A step-by-step guide to T’s pipeline execution model
Pipelines are T’s core execution model. They let you define named computation steps (nodes) that are automatically ordered by their dependencies, executed deterministically, and cached for re-use.
A pipeline is a block of named expressions enclosed in
pipeline { ... }:
p = pipeline {
x = 10
y = 20
total = x + y
}
This creates a pipeline with three nodes: x,
y, and total. Each node is computed once, and
the results are cached. Access any node’s value with dot notation:
p.x -- 10
p.y -- 20
p.total -- 30
The pipeline itself displays as:
Pipeline(3 nodes: [x, y, total])
Nodes can be declared in any order. T automatically resolves dependencies:
p = pipeline {
result = x + y -- depends on x and y
x = 3 -- defined after result
y = 7 -- defined after result
}
p.result -- 10
T builds a dependency graph and executes nodes in topological order,
so x and y are computed before
result regardless of declaration order.
Nodes can depend on other computed nodes, forming chains:
p = pipeline {
a = 1
b = a + 1 -- depends on a
c = b + 1 -- depends on b
d = c + 1 -- depends on c
}
p.d -- 4
Nodes can use any T function, including standard library functions:
p = pipeline {
data = [1, 2, 3, 4, 5]
total = sum(data)
count = length(data)
}
p.total -- 15
p.count -- 5
The pipe operator |> works naturally inside
pipelines:
double = \(x) x * 2
p = pipeline {
a = 5
b = a |> double
}
p.b -- 10
Pipelines are most powerful for data analysis workflows. Here’s a complete example loading, transforming, and summarizing data:
p = pipeline {
data = read_csv("employees.csv")
rows = data |> nrow
cols = data |> ncol
names = data |> colnames
}
p.rows -- number of rows
p.cols -- number of columns
p.names -- list of column names
p = pipeline {
raw = read_csv("sales.csv")
filtered = filter(raw, \(row) row.amount > 100)

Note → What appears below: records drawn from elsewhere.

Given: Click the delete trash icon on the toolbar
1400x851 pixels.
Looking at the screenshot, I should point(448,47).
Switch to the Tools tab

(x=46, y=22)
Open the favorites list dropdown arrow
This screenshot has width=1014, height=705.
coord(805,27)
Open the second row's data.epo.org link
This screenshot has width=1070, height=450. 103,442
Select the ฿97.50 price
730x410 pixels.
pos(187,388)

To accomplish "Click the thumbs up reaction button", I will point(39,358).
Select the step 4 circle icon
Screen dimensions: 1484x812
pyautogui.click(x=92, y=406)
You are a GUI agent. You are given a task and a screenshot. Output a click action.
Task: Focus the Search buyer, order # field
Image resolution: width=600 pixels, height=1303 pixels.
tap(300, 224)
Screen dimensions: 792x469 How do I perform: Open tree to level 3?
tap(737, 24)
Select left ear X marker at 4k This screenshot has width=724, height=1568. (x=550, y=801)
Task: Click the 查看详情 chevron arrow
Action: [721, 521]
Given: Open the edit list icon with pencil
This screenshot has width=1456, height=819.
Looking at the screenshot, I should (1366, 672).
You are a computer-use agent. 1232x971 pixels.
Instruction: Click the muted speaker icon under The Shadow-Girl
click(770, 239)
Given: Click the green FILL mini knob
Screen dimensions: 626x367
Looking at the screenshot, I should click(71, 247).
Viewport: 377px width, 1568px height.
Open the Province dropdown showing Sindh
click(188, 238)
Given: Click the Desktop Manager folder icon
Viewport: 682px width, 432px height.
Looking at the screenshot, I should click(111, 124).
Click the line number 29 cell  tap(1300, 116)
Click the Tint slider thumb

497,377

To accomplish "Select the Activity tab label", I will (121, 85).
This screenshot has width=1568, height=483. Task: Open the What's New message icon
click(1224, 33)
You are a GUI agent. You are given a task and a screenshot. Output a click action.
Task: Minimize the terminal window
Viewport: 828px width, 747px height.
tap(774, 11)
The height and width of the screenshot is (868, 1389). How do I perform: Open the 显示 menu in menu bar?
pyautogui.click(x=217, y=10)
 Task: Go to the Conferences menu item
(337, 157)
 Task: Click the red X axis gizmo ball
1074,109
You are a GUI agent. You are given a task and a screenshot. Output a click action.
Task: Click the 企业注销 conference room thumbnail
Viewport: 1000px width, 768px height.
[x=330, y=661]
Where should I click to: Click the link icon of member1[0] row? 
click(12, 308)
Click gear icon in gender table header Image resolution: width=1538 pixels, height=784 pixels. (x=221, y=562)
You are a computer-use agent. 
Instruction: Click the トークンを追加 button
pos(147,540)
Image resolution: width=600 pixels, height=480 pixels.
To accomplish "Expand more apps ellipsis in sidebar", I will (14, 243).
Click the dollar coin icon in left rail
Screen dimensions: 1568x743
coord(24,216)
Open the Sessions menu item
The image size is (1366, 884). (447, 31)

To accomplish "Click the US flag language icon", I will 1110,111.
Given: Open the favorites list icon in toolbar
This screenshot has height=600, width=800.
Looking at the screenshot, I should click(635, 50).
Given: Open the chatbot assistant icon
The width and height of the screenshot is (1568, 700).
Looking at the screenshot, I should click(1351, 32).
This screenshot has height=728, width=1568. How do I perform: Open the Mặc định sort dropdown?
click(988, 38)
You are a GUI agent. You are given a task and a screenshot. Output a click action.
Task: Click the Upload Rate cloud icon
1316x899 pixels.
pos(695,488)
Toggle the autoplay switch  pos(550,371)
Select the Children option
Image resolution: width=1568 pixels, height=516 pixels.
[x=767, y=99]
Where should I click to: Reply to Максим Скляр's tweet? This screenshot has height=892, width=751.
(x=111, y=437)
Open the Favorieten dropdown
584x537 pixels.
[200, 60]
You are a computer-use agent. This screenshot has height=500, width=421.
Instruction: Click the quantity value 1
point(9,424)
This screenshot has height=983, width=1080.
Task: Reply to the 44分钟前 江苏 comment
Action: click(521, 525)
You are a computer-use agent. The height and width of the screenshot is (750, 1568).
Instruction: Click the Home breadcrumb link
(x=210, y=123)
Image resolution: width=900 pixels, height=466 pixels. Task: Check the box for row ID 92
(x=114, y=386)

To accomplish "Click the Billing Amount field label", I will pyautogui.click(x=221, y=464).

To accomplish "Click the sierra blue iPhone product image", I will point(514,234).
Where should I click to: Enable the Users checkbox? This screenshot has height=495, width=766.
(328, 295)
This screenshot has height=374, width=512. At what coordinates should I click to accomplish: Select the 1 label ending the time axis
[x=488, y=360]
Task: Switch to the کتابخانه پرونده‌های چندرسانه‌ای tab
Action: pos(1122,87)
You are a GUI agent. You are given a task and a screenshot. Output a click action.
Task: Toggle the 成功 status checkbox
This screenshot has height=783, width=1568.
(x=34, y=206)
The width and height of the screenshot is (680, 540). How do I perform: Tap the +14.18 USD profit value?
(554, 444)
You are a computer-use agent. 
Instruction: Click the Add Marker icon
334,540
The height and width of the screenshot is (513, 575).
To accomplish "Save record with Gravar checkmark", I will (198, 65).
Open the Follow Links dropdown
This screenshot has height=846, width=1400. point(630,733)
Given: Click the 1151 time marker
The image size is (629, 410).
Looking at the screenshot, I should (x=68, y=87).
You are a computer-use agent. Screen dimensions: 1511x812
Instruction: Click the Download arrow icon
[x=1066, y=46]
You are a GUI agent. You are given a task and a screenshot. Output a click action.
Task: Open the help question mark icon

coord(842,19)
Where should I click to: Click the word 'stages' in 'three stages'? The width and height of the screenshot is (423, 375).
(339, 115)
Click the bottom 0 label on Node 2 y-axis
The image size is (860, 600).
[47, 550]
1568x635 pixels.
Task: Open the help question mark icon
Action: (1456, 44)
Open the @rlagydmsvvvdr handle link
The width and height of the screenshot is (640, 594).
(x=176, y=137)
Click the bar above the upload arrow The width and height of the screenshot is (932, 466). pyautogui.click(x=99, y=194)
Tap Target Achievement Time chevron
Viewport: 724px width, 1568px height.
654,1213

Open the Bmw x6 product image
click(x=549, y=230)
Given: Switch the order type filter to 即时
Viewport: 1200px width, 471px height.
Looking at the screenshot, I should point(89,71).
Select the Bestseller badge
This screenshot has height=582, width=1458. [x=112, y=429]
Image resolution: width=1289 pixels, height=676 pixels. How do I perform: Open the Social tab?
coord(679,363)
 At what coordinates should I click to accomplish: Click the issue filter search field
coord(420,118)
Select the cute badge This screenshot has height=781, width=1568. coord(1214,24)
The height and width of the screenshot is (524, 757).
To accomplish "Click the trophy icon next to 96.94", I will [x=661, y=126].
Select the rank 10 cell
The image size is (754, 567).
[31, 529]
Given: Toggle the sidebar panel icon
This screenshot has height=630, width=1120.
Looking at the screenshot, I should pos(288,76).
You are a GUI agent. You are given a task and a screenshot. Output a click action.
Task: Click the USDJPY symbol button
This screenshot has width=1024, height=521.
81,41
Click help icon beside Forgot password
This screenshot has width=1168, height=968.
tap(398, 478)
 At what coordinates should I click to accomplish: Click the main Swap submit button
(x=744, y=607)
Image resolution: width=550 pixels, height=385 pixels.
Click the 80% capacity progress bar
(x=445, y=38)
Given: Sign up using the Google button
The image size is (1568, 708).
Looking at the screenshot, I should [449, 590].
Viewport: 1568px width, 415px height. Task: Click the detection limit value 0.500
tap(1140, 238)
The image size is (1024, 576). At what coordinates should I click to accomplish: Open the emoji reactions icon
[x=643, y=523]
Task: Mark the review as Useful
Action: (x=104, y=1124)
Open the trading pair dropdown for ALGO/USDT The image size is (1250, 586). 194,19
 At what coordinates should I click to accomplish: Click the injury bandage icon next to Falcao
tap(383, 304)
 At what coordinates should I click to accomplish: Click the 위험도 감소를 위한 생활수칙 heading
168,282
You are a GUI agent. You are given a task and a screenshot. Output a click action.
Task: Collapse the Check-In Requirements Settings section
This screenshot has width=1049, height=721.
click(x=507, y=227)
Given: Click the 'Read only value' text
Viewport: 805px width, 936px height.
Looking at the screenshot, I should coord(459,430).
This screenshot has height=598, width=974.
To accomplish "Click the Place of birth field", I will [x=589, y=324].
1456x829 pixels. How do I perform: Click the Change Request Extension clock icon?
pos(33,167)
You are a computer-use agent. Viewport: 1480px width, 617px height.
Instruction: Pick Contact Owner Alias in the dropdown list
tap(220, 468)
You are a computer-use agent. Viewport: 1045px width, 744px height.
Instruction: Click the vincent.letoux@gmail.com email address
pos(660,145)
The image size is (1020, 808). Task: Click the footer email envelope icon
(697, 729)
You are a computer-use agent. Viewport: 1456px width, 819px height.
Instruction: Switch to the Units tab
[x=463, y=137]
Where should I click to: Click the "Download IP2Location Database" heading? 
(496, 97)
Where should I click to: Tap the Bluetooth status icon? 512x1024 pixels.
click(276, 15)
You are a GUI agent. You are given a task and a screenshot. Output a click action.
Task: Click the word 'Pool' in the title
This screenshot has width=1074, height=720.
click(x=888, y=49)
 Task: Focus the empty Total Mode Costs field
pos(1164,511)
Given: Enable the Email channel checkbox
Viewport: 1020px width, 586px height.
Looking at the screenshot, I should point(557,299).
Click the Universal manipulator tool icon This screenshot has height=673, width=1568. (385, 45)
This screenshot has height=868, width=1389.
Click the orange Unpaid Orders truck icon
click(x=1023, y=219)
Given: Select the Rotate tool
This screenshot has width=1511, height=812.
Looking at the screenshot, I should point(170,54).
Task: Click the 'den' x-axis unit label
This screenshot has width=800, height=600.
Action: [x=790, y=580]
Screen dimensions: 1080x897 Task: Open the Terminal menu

by_region = filtered |> group_by("region")
summary = by_region |> summarize("total", \(g) sum(g.amount))
}
p.summary -- DataFrame with regional totals
T provides functions to inspect pipeline structure:
p = pipeline { x = 10; y = 20; total = x + y }
pipeline_nodes(p) -- ["x", "y", "total"]
pipeline_deps(p)
-- {`x`: [], `y`: [], `total`: ["x", "y"]}
pipeline_node(p, "total") -- 30
Use pipeline_run() to re-execute a pipeline:
p2 = pipeline_run(p)
p2.total -- 30 (re-computed)
Re-running produces the same results — T pipelines are deterministic.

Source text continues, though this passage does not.